▶ **Given passage**:
↓

Enhancing Loudness and Avoiding Compressor Carnage

Werner Van Belle¹ - werner@yellowcouch.org, werner.van.belle@gmail.com

1- Yellowcouch;

Abstract : Explains a- the cause of compressor carnage, which is the endless stream of ticks produced by many commercial compressors. b- how a hold circuit combined with a Bessel filter can mediate this problem. c- how to efficiently implement the required attack and hold lines using the Titchmarsh convolution theorem. d- how a loudness enhancer with very short attack/decay times can be created using the above methods.

Keywords: audio compression, loudness enhancement, compressor carnage, compressor ticks
Reference: Werner Van Belle; Enhancing Loudness and Avoiding Compressor Carnage; Audio Processing; YellowCouch; March 2012

Table Of Contents

Introduction
The Problems
    Attack/Decay bouncing off flanks
        A Linear, Time dependent Slope
        A Linear Fixed Delta dB Slope = An Exponentially Decaying Energy Slope
    Envelope Discontinuities
    Wave Shape Alterations

Solving these Problems
    Hold and Smooth
    Efficient Attacks
    Efficient Holds
    Even more efficient holds
Conclusion
Acknowledgments
Bibliography

Introduction

A Typical compression curve explaining the mapping from input volume to output volume.

When one deals with compression, one often sees typical compression curves that explain to the layman how the input signal is mapped onto the output signal. For instance, in the above picture, When the input volume is louder than the threshold, the compressor no longer lets through the full energy. The 'ratio' of the compressor specifies how steep the angle beyond the threshold is. A 1/20 ratio means that 20 volume-units are brought back to a single volume-output. In this example the ratio is about two to one.

Normally the unit on these axes is expressed in decibels. Allthough an interpretation as RMS values might be possible as well. In our experience, compressing the sound using RMS energy levels is often perceived as being 'smoother' as one in which the compression curve is interpreted as decibels. The difference is however not that relevant in this article. Consequentyly throughout the following text, we will often switch between the two interpretations.

↑

▶ **Your objective**:
Supply the continuation of the article on compressor carnage, beginning right after its final sentence. The data has no connection to the article on compressor carnage.

(Target position records)
↓

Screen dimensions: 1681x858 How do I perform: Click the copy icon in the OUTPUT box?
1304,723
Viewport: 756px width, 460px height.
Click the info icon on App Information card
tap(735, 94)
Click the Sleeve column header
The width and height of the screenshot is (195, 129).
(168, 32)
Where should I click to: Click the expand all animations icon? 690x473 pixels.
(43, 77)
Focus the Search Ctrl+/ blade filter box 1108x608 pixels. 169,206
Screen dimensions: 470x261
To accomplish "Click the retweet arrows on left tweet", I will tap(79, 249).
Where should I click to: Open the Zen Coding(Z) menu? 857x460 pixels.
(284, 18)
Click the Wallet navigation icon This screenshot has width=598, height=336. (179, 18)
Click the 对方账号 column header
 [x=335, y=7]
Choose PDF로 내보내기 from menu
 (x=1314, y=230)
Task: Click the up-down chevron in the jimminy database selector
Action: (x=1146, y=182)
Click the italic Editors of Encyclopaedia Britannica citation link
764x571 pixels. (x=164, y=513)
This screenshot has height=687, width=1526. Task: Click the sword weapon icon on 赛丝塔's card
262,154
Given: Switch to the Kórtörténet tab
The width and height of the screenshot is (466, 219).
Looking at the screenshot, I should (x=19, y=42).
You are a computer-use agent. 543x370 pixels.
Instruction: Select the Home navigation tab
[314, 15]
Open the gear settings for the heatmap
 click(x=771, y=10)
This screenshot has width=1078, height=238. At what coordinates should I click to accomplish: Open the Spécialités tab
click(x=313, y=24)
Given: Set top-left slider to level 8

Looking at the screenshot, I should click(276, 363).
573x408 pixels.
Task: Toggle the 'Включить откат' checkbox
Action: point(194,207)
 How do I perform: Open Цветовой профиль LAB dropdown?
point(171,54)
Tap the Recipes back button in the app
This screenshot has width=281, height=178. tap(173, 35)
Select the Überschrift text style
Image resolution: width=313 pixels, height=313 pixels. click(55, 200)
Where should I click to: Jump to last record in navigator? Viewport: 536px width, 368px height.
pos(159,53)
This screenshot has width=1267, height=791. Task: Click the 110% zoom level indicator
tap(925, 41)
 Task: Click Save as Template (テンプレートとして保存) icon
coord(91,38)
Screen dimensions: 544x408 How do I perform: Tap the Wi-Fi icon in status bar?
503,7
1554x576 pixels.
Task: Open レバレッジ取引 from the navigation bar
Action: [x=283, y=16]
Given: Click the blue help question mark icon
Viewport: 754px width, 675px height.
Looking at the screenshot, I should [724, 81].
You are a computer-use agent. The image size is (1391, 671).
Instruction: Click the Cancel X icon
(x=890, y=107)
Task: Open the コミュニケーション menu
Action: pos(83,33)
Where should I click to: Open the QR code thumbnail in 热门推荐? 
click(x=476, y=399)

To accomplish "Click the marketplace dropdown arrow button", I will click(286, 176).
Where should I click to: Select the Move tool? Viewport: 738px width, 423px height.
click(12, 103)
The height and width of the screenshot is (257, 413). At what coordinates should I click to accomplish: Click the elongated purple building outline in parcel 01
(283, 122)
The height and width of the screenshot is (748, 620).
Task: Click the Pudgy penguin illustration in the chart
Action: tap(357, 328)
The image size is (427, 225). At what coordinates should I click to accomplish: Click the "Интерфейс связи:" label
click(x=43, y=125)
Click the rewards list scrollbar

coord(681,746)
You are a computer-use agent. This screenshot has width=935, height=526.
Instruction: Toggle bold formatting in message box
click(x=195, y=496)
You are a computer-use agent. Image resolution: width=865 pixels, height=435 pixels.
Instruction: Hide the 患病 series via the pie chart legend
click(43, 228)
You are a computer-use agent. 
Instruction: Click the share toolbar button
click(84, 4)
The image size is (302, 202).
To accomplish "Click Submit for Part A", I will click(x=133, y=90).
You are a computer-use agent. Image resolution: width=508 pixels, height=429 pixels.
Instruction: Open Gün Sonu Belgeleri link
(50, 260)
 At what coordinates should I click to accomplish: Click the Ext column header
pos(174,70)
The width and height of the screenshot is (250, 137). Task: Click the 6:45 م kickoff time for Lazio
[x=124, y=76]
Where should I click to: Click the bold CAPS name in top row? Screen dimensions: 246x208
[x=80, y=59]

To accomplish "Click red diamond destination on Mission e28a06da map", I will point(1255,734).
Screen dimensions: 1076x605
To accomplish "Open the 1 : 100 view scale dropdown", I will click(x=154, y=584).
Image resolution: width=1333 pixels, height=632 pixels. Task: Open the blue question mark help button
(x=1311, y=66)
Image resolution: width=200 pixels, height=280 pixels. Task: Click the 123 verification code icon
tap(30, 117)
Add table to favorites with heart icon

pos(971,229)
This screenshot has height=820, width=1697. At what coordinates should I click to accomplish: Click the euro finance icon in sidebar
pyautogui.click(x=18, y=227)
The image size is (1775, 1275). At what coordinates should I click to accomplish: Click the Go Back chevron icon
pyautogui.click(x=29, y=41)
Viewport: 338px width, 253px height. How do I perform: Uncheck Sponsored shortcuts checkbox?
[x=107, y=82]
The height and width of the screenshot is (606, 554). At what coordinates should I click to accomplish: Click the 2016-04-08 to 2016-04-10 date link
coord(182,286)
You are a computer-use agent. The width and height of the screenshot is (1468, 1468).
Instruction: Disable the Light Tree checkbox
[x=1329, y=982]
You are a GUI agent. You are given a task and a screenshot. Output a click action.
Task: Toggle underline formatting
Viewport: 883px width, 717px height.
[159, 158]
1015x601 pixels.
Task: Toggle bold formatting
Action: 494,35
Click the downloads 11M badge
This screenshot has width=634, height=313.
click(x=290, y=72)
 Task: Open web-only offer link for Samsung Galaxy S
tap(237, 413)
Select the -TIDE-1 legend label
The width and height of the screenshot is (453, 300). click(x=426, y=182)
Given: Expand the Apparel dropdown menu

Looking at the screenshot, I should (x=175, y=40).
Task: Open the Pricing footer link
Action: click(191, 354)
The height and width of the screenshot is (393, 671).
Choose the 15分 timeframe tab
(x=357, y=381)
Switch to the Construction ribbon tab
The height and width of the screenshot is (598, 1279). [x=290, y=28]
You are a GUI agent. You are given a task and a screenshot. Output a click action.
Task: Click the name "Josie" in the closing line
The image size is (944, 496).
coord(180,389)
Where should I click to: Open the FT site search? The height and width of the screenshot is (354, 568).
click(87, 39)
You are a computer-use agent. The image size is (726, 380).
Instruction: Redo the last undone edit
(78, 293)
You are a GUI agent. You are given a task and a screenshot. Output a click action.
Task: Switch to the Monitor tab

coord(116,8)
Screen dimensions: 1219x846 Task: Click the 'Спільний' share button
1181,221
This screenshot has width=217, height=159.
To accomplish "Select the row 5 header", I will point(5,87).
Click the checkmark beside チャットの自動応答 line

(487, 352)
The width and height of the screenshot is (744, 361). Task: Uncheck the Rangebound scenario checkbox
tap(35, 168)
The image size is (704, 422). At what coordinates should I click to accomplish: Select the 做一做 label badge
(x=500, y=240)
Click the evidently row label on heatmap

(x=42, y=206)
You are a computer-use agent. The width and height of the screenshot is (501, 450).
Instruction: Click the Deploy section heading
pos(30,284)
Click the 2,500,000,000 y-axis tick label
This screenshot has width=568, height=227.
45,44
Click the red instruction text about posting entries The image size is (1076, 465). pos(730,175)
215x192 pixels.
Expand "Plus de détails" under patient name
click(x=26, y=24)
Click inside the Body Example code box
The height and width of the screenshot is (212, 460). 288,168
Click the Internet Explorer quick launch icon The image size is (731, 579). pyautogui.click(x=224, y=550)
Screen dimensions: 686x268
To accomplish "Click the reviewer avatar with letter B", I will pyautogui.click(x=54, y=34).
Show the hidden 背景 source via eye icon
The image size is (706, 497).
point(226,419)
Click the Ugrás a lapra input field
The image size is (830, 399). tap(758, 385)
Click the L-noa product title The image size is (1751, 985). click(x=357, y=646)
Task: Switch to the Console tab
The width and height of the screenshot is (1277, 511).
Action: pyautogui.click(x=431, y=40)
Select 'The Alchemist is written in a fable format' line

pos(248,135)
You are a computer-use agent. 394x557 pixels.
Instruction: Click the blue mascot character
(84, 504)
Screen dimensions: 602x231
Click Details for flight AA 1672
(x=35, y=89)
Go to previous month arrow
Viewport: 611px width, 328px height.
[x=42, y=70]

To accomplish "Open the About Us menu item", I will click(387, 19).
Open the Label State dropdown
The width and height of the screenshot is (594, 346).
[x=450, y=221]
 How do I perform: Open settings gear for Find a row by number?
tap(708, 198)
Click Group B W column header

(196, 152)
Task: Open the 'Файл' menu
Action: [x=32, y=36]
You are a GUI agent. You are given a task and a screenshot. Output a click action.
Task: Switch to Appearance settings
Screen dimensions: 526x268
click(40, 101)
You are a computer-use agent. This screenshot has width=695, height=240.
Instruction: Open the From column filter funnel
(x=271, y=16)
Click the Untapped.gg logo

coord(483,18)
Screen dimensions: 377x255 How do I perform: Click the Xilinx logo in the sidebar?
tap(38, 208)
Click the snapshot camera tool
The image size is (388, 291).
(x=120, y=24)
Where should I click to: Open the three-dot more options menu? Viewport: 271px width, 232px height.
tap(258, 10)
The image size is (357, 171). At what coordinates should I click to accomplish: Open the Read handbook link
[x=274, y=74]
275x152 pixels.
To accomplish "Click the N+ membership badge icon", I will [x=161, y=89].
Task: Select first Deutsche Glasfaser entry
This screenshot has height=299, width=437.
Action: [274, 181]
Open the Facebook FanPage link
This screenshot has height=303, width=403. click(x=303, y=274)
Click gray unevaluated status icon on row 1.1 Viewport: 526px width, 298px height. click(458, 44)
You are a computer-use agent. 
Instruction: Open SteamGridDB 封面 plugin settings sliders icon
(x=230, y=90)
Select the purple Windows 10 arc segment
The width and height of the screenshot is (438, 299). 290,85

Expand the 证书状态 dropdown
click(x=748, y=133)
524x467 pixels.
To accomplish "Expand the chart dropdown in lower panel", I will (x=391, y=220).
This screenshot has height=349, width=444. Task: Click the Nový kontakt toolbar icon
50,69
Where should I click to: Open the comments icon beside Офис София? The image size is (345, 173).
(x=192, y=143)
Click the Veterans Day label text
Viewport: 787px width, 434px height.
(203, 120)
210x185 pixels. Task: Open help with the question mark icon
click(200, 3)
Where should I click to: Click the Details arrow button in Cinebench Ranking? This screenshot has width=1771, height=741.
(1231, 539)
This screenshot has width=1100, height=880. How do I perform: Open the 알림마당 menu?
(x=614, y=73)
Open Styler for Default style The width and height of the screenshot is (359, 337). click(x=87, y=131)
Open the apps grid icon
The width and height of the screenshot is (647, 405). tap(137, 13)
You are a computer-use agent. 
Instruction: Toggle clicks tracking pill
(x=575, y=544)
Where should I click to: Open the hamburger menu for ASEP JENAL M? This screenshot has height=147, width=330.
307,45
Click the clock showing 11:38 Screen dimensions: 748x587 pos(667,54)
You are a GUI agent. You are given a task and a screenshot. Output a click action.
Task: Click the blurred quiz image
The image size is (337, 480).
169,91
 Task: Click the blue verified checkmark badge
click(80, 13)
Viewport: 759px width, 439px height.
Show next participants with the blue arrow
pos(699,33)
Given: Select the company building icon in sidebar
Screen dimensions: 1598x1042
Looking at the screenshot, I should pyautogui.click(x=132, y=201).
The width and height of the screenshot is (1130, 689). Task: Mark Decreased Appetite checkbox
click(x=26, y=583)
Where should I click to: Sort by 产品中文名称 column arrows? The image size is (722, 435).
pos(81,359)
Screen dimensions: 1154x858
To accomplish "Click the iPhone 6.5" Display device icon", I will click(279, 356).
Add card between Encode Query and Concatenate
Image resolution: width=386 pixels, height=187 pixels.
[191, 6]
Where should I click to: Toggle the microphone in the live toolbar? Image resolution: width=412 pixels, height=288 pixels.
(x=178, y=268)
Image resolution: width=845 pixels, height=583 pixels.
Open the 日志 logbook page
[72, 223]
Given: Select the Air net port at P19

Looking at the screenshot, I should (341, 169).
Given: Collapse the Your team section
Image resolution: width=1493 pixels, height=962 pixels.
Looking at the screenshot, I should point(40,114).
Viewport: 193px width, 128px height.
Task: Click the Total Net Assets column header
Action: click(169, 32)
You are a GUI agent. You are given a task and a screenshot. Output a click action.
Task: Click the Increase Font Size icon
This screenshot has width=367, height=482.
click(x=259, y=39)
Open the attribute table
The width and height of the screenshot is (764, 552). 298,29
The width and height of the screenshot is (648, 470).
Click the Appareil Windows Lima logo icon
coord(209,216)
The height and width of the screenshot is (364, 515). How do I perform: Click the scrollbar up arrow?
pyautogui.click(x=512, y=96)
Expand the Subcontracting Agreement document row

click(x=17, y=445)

↑

▶ **The response**:
dB -> RMS Envelope	RMS -> dB envelope

Left: envelope calculated in decibels and then converted to RMS. The envelope calculation required a set minimal dB (e.g: -96 dB). Right: compression envelope calculated on the RMS values and then converted to decibels.

When a linear fixed time decay is drawn on the RMS scale and then converted to decibels, we observe a highly nonlinear dB shape (see above picture).

The Problems

Attack/Decay bouncing off flanks

Compressors are often associated with an attack and decay. These make it possible to start compressing the sound before the louder volumes are truly present and to slowly come back from a strong compression.

The actual RMS value is shown as grey impulse bars. The reinterpreted energy is shown in red.

The decay and attack phase both rely on a slope that is added before and after the maximum energy level. How the slope behaves depends on the compressor we design. This in turn depends on the unit we use on the envelope axis. Although, from the above discussion it might appear natural to use dB, it is also problematic because we cannot easily represent zero energy and at very low energies we obtain fairly large absolute dB values. So in a sense, it might be more valuable to work directly on the measured energy.

A Linear, Time dependent Slope

With a linear, time dependent slope we calculate an appropriate deltavalue that will allow us to reach the target value (0 energy) within T samples, starting from the maximum value that triggered the compression. This delta is then used to draw an envelope in front (an attack) or behind (a decay) the largest energy.

When during the decay phase the energy levels are somewhat too large, a new decay phase is set in, but with a different slope.

This strategy has the drawback that the attack/decay phase can 'bounce off' of flanks (as pictured above). This means that silent sounds will have smaller volume changes than loud ones, because the slope is calculated based on the local maximum (for silent passages, this maximum value is small, thus the angle will be small as well). It might appear that this is wanted, however, when in the middle of a bassdrum that is being made louder, suddenly stopping and reorienting to a lower compression ratio will lead to audible unwanted artefacts.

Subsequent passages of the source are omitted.